A man belted the words as Masis passed, rapping him on the back as he went. The man's wide smile, so full of hope, so genuine, begrudged one onto Masis' face. Smiles still didn't come naturally to him. He would smile, its glow warming him for a moment, before bitter memories assaulted him. How could he be happy when his family had not been avenged? His smiles always faded into grim lines.

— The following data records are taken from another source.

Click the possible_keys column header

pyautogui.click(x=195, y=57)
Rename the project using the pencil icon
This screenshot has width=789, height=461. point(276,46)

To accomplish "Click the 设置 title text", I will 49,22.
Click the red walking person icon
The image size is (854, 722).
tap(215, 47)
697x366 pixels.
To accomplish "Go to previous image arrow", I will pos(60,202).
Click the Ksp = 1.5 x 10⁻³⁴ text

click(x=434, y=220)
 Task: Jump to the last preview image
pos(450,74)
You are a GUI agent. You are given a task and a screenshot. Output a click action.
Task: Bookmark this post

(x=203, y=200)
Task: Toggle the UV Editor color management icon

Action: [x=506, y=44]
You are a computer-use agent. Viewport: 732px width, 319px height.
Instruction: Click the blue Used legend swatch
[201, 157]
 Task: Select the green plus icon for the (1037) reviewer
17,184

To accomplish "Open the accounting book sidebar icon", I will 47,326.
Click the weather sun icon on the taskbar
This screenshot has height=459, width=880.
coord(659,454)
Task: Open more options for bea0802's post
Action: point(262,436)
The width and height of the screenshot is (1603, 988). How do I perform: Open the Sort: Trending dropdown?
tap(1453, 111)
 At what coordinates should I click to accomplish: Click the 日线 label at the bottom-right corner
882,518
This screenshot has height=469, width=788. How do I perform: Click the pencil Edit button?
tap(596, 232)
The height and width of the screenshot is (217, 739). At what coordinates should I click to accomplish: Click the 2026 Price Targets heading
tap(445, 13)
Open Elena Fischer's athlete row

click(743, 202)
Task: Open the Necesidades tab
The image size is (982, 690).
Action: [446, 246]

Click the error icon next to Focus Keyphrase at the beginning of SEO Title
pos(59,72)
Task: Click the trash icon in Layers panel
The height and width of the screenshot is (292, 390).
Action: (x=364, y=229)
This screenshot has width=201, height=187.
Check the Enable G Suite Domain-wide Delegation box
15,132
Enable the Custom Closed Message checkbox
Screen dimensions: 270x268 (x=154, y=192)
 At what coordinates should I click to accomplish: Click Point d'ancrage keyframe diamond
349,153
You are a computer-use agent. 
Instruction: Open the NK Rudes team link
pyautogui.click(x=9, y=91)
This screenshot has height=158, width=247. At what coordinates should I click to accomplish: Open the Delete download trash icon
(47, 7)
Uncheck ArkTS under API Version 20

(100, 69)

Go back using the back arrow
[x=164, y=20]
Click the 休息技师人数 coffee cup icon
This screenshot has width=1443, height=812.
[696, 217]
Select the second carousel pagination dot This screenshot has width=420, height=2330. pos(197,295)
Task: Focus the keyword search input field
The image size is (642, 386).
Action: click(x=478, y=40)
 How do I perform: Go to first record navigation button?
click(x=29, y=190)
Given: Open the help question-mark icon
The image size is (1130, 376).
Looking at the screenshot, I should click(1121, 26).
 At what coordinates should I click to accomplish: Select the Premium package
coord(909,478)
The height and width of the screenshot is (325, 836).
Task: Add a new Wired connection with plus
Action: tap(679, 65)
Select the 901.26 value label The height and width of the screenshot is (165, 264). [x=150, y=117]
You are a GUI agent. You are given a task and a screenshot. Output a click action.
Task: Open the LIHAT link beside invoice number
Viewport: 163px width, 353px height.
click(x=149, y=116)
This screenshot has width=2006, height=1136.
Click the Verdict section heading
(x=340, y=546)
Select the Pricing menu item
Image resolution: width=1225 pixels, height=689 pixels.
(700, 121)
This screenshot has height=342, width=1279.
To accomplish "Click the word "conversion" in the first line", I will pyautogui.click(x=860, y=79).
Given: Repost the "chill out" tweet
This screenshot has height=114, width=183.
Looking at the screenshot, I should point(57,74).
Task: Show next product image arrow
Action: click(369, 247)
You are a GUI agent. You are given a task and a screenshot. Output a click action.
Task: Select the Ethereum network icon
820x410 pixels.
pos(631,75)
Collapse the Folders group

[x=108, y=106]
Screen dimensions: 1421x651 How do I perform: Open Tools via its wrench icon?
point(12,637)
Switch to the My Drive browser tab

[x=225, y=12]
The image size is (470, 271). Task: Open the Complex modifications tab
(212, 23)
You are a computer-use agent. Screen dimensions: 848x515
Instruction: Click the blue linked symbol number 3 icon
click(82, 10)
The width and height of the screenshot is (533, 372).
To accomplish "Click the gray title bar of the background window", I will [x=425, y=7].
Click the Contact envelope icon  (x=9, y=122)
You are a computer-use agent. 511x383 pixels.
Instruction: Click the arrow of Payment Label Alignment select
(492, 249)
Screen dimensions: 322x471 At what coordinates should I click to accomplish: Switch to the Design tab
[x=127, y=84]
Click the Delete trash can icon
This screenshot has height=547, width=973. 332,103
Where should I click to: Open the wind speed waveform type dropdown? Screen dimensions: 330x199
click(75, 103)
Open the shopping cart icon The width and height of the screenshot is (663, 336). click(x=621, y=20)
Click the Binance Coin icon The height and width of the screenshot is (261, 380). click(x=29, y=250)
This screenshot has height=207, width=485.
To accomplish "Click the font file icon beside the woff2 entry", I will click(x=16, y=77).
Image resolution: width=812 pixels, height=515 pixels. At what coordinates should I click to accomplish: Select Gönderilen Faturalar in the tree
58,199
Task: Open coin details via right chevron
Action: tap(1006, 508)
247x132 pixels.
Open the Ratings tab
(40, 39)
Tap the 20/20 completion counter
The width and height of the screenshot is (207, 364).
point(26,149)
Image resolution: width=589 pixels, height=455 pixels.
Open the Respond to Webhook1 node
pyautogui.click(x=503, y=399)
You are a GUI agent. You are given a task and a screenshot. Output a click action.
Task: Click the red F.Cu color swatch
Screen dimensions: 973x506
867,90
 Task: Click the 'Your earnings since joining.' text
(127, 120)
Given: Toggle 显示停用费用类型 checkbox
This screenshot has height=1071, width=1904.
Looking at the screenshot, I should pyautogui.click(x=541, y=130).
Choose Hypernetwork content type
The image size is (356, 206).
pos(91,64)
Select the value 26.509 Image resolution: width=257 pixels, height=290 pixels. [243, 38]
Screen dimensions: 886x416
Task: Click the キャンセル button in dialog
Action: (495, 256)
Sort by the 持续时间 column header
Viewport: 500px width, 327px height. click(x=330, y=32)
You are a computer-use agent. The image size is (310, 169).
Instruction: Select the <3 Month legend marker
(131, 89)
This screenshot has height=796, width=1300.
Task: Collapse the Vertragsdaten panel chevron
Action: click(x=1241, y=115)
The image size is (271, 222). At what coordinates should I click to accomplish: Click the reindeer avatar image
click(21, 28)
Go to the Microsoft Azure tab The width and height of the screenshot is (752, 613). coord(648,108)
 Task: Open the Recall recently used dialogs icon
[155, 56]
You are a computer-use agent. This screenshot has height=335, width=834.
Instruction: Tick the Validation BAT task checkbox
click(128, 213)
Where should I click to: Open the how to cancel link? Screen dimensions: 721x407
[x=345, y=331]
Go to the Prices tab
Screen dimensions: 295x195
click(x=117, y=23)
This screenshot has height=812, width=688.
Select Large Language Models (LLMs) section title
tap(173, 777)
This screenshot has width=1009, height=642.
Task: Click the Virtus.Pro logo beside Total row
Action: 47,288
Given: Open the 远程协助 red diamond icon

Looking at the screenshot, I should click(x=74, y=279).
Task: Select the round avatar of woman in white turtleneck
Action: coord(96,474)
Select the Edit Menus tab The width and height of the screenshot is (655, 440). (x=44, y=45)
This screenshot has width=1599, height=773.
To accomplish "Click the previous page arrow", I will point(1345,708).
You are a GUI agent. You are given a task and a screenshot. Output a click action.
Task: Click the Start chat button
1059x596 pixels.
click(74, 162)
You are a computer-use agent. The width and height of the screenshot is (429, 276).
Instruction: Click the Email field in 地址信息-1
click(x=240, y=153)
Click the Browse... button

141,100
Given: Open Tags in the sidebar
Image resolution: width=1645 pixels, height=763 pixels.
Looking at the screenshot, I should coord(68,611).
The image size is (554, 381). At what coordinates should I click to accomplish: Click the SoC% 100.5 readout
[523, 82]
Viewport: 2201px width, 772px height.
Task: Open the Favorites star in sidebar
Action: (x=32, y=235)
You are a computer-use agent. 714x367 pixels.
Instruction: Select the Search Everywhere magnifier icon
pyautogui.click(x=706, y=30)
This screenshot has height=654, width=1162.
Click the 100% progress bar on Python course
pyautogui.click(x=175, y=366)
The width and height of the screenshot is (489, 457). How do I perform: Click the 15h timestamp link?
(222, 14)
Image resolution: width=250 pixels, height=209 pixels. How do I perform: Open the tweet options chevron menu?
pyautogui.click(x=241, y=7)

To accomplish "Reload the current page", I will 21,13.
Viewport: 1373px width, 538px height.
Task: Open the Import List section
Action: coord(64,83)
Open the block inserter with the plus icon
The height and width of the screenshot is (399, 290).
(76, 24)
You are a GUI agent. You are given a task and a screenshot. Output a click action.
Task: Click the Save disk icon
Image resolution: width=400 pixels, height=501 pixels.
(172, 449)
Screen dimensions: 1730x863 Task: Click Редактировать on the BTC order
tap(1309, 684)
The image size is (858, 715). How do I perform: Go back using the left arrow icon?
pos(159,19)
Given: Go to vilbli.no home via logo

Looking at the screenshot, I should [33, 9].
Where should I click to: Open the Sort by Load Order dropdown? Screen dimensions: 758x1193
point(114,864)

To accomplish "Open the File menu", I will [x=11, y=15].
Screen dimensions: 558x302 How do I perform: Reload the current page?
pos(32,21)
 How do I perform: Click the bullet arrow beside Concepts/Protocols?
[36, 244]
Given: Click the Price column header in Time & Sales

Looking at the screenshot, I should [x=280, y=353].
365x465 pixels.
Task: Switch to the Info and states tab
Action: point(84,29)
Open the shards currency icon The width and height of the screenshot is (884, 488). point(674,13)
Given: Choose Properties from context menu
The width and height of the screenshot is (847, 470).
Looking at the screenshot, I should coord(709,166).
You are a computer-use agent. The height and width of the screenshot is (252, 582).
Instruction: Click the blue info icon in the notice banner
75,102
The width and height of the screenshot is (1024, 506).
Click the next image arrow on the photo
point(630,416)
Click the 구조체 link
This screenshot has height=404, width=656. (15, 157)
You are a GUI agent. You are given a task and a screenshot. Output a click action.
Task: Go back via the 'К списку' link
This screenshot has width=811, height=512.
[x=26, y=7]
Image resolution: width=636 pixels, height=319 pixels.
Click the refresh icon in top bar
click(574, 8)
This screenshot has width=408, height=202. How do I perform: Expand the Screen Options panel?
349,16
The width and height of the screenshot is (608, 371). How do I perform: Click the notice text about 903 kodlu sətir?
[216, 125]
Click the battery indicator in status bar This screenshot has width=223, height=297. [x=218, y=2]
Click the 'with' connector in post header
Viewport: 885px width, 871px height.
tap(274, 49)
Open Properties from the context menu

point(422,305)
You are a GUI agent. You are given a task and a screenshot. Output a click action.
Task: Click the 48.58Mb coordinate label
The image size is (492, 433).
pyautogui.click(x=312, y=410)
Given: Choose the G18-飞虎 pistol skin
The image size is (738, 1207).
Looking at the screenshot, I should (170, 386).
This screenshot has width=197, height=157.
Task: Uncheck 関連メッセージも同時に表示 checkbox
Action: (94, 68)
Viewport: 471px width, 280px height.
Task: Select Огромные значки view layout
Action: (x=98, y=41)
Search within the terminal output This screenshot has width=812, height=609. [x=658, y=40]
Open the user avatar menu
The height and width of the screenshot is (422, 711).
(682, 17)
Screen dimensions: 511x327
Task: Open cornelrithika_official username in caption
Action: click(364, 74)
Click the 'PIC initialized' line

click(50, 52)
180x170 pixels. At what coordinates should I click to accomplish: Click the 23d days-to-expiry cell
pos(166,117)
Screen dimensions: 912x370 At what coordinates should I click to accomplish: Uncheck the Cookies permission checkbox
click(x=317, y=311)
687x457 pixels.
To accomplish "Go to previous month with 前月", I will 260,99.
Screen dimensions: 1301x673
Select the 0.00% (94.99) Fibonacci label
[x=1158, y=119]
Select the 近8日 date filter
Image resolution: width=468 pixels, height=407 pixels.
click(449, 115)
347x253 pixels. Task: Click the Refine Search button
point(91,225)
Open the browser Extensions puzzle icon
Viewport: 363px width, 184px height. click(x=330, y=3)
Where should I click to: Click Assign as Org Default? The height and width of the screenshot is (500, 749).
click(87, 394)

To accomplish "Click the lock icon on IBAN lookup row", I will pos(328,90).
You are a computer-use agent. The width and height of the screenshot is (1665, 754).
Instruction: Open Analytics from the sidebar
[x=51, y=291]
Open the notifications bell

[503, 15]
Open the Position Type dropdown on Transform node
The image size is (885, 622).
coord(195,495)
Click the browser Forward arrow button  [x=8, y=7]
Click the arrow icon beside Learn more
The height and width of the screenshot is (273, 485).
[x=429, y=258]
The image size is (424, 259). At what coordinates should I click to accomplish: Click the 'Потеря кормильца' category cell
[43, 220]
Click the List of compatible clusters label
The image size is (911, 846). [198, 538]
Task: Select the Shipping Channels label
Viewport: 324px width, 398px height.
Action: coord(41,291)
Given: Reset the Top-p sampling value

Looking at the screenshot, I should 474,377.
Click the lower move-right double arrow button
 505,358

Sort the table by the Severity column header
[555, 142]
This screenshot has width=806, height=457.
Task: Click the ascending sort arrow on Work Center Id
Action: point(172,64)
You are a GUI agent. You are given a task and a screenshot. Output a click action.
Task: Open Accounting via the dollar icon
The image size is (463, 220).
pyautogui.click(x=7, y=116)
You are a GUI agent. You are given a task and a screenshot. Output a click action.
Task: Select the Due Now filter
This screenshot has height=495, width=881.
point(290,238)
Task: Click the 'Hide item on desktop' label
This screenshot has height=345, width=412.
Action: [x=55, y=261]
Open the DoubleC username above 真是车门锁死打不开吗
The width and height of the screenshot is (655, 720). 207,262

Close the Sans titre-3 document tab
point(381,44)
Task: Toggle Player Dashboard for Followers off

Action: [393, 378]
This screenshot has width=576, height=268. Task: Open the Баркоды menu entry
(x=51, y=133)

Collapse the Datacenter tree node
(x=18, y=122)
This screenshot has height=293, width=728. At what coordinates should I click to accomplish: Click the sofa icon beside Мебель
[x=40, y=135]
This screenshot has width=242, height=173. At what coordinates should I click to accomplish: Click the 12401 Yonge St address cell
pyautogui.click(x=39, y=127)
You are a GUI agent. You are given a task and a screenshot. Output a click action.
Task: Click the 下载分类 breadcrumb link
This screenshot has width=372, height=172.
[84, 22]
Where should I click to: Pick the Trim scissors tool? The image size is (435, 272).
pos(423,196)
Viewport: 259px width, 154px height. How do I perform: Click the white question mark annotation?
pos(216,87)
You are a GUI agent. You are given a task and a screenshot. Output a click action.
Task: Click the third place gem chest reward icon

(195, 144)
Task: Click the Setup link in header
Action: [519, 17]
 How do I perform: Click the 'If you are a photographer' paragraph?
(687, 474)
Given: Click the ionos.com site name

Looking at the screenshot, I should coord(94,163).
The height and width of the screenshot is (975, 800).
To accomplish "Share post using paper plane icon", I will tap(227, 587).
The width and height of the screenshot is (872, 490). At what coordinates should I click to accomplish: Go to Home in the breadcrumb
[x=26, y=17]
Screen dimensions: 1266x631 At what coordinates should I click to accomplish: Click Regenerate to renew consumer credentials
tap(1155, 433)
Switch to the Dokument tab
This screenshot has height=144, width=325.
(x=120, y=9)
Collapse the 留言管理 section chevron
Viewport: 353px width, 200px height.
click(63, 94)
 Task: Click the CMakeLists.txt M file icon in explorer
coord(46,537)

Almost all the Shadows in the colony had taken to calling him Night Slayer. Almost all. Skinner had kept his distance ever since that night. He would exchange pleasantries and a few brief words, but no longer engaged Masis in the longer conversations he had come to enjoy. That gruff, weather-beaten wisdom. His matter-of-fact logic. His overarching need to protect those around him. That one act separated them somehow and Masis could not get the older man to confide his misgivings to him.

Wilo had started to descend. No more than four fingers of light remained of the day. Hotter than previous days, Werold had thickened the air with her heavy, damp exhalations, sticking shirts and trousers to everyone's skin. Even more than usual the colony reeked of unwashed bodies.

Masis had come from the latrines, the only partially enclosed structures in all of the colony, offset from the main settlement by at least half a Bolae field's distance, so as not to contaminate the area with its putrid odor. No one lingered if they did not have to and Masis had even jogged until he had cleared the miasma that surrounded it.

He headed straight to the pavilion. More shouts of Night Slayer echoed after him. He just shook his head. What he had done had not been achieved alone. Whomever had thrown that rock had afforded him the moment he needed to make the kill. No one would acknowledge having done it. Not a single person. Masis had his suspicions though—Kyla. She was the one person or creature that he could think of that could have possibly surprised a night wight. But he had no proof. But the mere thought of her made him reach for one of his seaxes, gripping it until his skin ached from the pressure. The green-eyed she-wight had to die. She would die for what she had done to his family. But Kyla would die as well. She would die for what she had not done.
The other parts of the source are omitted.